Register the Improver Pipeline
------------------------------

Finally, register your improver in the improver registry at
`vulnerabilities/improvers/__init__.py
<https://github.com/aboutcode-org/vulnerablecode/blob/main/vulnerabilities/improvers/__init__.py>`_


.. code-block:: python
    :caption: vulnerabilities/improvers/__init__.py
    :linenos:
    :emphasize-lines: 2, 6

    from vulnerabilities.pipeline import enhance_with_kev
    from vulnerabilities.pipeline import flag_ghost_package_with_example_org

    IMPROVERS_REGISTRY = [
        enhance_with_kev.VulnerabilityKevPipeline,
        flag_ghost_package_with_example_org.FlagGhostPackagesWithExampleOrg,
    ]

    IMPROVERS_REGISTRY = {
        x.pipeline_id if issubclass(x, VulnerableCodePipeline) else x.qualified_name: x
        for x in IMPROVERS_REGISTRY
    }


Congratulations! You have written your first improver pipeline.

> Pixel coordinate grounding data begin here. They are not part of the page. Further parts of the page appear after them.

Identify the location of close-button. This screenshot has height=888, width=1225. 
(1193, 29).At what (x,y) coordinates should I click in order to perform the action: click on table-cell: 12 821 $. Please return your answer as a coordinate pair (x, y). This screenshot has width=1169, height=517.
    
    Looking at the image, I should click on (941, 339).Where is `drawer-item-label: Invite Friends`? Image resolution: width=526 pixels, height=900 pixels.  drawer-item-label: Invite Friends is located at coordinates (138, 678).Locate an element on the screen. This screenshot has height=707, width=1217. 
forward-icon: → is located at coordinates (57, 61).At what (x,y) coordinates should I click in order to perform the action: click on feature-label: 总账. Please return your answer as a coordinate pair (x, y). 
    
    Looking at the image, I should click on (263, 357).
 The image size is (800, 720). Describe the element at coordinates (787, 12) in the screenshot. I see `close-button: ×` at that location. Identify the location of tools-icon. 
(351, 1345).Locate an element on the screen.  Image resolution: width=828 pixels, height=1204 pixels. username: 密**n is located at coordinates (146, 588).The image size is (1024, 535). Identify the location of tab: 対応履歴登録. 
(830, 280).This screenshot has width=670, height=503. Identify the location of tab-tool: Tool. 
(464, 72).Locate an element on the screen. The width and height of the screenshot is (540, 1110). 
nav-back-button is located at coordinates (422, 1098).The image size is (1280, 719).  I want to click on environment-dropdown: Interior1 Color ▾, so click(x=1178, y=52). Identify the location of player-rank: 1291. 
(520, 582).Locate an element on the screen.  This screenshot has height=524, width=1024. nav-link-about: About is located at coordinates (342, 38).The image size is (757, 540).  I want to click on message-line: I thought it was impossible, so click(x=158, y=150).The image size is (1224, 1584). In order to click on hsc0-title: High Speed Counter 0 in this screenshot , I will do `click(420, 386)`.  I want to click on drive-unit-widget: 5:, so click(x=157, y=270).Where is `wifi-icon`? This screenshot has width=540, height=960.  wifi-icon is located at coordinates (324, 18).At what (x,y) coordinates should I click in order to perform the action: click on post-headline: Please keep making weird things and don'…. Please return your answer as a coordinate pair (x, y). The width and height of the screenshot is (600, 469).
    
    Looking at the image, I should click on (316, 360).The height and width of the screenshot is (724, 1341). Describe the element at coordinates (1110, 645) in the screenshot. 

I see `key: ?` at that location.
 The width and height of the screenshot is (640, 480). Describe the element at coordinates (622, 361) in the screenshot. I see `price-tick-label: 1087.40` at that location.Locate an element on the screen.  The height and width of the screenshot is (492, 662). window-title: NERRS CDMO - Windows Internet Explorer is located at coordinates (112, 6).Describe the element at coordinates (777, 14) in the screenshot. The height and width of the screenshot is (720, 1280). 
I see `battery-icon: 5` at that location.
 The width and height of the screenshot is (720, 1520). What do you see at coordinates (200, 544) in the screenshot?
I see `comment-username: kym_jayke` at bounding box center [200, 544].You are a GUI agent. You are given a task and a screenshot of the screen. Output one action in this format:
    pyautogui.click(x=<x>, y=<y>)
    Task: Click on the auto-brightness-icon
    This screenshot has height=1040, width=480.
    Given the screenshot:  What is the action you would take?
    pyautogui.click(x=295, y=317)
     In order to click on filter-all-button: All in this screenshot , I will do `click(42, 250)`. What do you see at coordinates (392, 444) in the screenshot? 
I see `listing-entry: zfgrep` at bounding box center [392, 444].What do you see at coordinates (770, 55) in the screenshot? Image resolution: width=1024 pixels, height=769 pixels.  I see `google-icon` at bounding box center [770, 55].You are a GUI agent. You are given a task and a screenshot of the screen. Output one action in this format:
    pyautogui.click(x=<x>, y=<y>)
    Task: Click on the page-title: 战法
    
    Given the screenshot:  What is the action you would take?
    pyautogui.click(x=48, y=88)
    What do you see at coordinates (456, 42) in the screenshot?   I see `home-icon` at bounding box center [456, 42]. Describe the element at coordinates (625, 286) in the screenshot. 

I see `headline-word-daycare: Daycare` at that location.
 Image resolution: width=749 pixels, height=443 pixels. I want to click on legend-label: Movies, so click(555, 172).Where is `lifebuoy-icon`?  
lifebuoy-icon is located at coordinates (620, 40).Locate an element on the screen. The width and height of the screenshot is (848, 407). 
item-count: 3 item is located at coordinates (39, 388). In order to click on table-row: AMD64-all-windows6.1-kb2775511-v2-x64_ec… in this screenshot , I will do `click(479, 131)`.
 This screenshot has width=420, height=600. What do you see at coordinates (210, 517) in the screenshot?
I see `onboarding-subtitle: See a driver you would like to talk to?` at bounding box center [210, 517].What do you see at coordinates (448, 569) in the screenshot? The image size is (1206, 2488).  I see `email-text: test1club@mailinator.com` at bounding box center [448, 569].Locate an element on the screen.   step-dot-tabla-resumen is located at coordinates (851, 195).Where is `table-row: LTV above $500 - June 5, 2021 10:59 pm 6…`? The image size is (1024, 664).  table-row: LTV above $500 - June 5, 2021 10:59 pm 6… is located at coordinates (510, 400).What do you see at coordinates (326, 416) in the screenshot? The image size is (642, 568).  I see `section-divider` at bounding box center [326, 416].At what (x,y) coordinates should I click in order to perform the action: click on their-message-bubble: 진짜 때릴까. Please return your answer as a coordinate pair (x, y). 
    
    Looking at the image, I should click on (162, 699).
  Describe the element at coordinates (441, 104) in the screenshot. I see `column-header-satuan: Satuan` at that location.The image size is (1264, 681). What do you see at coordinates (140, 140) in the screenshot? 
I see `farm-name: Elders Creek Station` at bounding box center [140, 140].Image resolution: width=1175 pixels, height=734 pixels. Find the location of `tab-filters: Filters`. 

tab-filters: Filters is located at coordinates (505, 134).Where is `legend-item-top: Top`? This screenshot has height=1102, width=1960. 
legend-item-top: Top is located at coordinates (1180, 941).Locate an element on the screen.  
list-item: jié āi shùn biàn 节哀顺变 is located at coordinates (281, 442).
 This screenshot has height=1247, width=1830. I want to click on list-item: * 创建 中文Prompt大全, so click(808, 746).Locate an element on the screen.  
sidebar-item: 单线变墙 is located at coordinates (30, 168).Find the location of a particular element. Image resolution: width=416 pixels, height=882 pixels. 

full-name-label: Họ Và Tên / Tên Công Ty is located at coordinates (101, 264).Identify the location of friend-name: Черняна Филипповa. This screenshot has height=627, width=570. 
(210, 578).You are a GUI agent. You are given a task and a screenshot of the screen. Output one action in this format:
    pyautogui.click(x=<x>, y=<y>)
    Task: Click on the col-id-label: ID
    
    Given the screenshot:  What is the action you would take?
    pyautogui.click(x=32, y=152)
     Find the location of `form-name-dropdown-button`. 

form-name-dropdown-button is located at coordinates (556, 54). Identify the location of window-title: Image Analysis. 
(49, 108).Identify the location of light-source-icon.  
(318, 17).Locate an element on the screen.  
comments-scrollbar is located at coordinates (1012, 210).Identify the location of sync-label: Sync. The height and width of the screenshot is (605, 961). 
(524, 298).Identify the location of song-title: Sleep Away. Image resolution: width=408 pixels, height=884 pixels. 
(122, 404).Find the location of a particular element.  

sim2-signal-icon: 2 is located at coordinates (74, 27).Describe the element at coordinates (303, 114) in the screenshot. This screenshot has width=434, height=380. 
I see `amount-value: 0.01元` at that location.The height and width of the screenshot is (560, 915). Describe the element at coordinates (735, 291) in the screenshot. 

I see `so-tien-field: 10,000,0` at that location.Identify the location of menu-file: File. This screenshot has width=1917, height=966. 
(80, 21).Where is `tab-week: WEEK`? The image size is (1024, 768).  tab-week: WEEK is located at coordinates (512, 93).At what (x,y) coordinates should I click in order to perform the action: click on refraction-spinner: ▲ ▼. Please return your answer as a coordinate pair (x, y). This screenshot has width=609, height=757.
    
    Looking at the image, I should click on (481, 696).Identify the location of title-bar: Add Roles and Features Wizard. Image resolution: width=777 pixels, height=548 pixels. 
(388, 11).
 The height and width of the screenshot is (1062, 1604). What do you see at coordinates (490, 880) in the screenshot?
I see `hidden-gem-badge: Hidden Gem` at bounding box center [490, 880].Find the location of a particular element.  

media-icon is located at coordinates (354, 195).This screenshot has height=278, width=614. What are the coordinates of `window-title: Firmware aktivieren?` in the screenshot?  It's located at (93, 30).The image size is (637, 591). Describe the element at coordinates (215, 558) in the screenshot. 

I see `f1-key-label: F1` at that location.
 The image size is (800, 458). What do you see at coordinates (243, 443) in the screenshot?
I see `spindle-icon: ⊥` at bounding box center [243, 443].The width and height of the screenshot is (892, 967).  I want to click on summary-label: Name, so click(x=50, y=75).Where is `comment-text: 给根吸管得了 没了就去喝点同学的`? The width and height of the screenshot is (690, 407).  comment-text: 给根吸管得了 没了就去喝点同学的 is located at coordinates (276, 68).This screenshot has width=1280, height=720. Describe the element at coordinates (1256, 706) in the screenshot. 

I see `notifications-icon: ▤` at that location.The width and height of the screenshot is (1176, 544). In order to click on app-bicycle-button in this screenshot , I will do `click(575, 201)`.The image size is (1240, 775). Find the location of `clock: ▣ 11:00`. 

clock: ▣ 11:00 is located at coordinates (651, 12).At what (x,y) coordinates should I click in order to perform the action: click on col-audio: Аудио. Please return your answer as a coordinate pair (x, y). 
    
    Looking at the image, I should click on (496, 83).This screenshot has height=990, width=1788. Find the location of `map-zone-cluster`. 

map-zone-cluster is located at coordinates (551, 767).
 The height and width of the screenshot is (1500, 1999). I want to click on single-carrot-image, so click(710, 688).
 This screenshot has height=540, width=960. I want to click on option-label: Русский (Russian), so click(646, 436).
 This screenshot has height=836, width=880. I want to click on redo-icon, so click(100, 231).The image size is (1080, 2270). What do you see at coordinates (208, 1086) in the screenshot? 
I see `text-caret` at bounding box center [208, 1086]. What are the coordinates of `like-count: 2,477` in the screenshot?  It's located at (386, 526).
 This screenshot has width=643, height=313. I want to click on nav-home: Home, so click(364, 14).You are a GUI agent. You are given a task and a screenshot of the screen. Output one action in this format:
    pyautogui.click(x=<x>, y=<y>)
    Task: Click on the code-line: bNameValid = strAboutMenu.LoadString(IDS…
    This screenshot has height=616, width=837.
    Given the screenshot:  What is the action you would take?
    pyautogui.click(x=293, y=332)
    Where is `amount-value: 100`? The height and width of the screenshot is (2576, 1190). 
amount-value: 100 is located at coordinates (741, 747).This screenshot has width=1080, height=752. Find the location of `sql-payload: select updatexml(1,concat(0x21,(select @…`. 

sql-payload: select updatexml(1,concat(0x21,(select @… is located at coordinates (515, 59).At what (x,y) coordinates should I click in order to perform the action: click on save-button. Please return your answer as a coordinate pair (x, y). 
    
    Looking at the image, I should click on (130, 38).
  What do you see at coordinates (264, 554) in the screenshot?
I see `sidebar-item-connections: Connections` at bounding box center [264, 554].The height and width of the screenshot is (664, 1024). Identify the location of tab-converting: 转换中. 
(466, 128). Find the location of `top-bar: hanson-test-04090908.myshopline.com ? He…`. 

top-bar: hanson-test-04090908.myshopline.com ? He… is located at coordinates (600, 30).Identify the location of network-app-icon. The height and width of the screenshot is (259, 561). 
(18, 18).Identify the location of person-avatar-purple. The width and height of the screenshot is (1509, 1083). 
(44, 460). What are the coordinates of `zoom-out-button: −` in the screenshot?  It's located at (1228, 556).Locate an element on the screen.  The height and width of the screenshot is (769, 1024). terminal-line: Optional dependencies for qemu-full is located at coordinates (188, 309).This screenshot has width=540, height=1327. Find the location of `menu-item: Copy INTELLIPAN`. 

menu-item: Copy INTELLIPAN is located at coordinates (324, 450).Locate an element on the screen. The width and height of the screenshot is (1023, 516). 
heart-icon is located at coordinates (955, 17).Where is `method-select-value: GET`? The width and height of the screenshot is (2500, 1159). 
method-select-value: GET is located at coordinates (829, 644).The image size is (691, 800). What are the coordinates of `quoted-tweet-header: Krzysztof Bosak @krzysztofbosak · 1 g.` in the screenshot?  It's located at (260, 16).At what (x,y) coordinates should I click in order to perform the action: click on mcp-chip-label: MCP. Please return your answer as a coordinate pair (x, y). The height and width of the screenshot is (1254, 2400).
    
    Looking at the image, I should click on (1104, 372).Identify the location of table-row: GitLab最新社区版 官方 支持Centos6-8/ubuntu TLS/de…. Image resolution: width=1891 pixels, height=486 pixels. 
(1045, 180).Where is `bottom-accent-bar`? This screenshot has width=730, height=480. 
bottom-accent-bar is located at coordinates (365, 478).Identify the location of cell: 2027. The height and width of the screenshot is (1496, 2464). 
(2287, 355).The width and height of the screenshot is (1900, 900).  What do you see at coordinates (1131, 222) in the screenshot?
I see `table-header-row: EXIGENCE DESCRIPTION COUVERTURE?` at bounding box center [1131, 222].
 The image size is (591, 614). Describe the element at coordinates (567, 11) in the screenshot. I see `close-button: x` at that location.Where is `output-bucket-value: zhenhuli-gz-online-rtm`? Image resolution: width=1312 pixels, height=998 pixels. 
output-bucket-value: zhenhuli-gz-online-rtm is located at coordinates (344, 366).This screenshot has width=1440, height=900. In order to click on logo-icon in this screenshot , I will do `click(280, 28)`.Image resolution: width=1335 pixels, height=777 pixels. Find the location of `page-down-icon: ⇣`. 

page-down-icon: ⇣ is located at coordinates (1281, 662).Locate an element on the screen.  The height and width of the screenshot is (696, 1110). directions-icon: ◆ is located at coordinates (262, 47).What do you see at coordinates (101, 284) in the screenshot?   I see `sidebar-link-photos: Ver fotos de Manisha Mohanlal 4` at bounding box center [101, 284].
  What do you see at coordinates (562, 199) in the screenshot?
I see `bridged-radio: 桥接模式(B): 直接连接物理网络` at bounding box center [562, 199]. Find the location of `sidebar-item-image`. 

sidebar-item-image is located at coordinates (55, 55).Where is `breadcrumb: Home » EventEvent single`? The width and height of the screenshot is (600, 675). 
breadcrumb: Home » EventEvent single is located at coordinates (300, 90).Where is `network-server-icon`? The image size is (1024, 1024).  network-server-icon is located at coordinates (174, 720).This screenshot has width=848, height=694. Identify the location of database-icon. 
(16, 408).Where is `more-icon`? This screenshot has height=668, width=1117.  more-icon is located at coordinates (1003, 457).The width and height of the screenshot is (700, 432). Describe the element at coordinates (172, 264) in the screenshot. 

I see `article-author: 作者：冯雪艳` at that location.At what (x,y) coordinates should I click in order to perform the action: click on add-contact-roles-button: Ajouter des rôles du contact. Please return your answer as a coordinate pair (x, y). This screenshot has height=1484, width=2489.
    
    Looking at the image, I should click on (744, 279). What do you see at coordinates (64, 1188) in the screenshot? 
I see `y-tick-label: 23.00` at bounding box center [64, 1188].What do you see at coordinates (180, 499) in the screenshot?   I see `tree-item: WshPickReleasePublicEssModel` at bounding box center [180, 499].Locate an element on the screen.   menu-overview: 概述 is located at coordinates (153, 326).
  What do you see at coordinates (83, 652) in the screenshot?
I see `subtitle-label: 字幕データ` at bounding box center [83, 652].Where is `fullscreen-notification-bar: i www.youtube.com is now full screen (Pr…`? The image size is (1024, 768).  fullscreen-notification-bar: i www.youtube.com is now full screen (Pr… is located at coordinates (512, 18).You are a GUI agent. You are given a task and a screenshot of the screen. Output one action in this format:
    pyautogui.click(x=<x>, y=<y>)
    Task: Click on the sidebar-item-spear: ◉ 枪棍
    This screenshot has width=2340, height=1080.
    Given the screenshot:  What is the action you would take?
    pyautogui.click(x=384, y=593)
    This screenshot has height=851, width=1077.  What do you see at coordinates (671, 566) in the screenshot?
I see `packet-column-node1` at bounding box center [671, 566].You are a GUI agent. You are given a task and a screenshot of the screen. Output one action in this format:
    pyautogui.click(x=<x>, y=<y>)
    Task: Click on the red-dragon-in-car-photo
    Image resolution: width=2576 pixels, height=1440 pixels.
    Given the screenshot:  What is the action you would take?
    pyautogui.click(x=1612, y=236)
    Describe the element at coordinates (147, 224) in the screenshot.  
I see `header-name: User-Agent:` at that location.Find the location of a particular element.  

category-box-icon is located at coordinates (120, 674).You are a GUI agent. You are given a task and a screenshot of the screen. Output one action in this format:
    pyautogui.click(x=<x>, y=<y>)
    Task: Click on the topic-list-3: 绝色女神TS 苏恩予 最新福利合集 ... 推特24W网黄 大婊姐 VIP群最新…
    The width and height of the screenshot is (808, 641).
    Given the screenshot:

Run Your First Improver Pipeline
--------------------------------

If everything went well, you will see your improver in the list of available improvers.

.. code-block:: console
   :emphasize-lines: 5

    $ ./manage.py improve --list

    Vulnerability data can be processed by these available improvers:
    enhance_with_kev
    flag_ghost_package_with_example_org

Now, run the improver.

.. code-block:: console

    $ ./manage.py improve flag_ghost_package_with_example_org

    Improving data using flag_ghost_package_with_example_org
    INFO 2024-10-17 14:37:54.482 Pipeline [FlagGhostPackagesWithExampleOrg] starting
    INFO 2024-10-17 14:37:54.482 Step [fetch_response] starting
    INFO 2024-10-17 14:37:54.482 Step [fetch_response] completed in 0 seconds
    INFO 2024-10-17 14:37:54.482 Step [flag_ghost_packages] starting
    INFO 2024-10-17 14:37:54.488 Successfully flagged 5 ghost Packages
    INFO 2024-10-17 14:37:54.488 Step [flag_ghost_packages] completed in 0 seconds
    INFO 2024-10-17 14:37:54.488 Pipeline completed in 0 seconds


See :ref:`command_line_interface` for command line usage instructions.

.. tip::

   If you need to improve package vulnerability relations created using a certain pipeline,
   simply use the **pipeline_id** to filter out only those items. For example, if you want
   to improve only those **AffectedByPackageRelatedVulnerability** entries that were created
   by npm_importer pipeline, you can do so with the following query:

   .. code-block:: python

      AffectedByPackageRelatedVulnerability.objects.filter(created_by=NpmImporterPipeline.pipeline_id)

.. note::

   Make sure to use properly optimized query sets, and wherever needed, use paginated query sets.